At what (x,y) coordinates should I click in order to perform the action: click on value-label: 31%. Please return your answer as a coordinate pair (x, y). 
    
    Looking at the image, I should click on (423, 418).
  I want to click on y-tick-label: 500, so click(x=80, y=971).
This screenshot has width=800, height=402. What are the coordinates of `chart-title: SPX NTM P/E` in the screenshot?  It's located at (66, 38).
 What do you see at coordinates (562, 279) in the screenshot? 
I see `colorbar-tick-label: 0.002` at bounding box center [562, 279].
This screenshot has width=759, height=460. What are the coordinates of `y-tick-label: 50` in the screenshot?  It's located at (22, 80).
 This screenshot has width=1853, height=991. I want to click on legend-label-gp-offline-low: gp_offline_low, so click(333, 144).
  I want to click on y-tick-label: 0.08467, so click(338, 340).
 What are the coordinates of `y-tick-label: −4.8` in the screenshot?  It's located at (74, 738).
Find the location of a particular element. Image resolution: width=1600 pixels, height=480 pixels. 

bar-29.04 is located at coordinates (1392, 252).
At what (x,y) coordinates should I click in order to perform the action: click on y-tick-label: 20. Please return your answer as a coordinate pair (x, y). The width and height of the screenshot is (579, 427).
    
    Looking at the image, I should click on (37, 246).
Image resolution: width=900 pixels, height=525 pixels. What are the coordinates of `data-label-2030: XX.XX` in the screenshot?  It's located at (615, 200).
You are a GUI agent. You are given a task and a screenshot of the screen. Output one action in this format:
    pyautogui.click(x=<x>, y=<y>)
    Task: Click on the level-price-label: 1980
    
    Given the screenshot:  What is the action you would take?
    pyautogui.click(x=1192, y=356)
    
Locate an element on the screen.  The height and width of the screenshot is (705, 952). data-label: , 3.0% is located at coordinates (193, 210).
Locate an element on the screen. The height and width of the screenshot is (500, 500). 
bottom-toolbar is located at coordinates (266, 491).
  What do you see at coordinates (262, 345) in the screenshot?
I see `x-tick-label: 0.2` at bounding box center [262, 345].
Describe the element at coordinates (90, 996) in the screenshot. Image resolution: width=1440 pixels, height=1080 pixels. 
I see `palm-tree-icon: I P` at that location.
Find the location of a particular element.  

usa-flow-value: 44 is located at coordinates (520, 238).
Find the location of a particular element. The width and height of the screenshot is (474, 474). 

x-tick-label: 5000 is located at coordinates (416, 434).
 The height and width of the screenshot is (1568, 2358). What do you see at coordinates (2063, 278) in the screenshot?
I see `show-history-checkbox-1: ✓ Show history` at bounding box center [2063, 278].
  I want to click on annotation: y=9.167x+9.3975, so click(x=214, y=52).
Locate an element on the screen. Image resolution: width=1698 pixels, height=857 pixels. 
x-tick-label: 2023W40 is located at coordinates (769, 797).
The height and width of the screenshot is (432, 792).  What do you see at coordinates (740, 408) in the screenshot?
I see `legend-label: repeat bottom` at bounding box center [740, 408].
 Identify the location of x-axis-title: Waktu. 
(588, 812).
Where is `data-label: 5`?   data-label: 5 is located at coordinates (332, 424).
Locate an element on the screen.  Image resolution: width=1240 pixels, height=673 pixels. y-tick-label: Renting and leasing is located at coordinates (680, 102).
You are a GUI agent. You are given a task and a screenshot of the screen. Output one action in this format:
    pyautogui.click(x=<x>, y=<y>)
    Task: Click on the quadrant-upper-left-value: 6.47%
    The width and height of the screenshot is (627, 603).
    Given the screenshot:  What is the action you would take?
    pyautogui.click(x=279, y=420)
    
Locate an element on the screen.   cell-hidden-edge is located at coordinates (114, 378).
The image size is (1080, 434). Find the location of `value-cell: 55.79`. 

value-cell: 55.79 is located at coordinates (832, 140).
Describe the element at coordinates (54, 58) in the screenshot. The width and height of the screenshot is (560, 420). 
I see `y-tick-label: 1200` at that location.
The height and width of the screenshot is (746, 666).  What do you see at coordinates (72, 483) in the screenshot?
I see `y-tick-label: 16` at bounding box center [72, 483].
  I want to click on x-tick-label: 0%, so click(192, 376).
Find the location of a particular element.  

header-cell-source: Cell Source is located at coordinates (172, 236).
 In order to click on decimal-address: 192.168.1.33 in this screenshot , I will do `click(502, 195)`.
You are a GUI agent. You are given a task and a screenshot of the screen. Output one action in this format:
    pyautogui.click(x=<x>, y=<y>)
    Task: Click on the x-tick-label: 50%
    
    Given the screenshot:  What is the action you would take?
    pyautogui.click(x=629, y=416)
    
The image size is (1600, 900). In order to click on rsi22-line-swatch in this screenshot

= Problem statement =
Return unchanged every line of the entries from the line containing "The height and width of the screenshot is (746, 666)." through the last line of the entries, including both of those lines.

= Written answer =
The height and width of the screenshot is (746, 666).  What do you see at coordinates (72, 483) in the screenshot?
I see `y-tick-label: 16` at bounding box center [72, 483].
  I want to click on x-tick-label: 0%, so click(192, 376).
Find the location of a particular element.  

header-cell-source: Cell Source is located at coordinates (172, 236).
 In order to click on decimal-address: 192.168.1.33 in this screenshot , I will do `click(502, 195)`.
You are a GUI agent. You are given a task and a screenshot of the screen. Output one action in this format:
    pyautogui.click(x=<x>, y=<y>)
    Task: Click on the x-tick-label: 50%
    
    Given the screenshot:  What is the action you would take?
    pyautogui.click(x=629, y=416)
    
The image size is (1600, 900). In order to click on rsi22-line-swatch in this screenshot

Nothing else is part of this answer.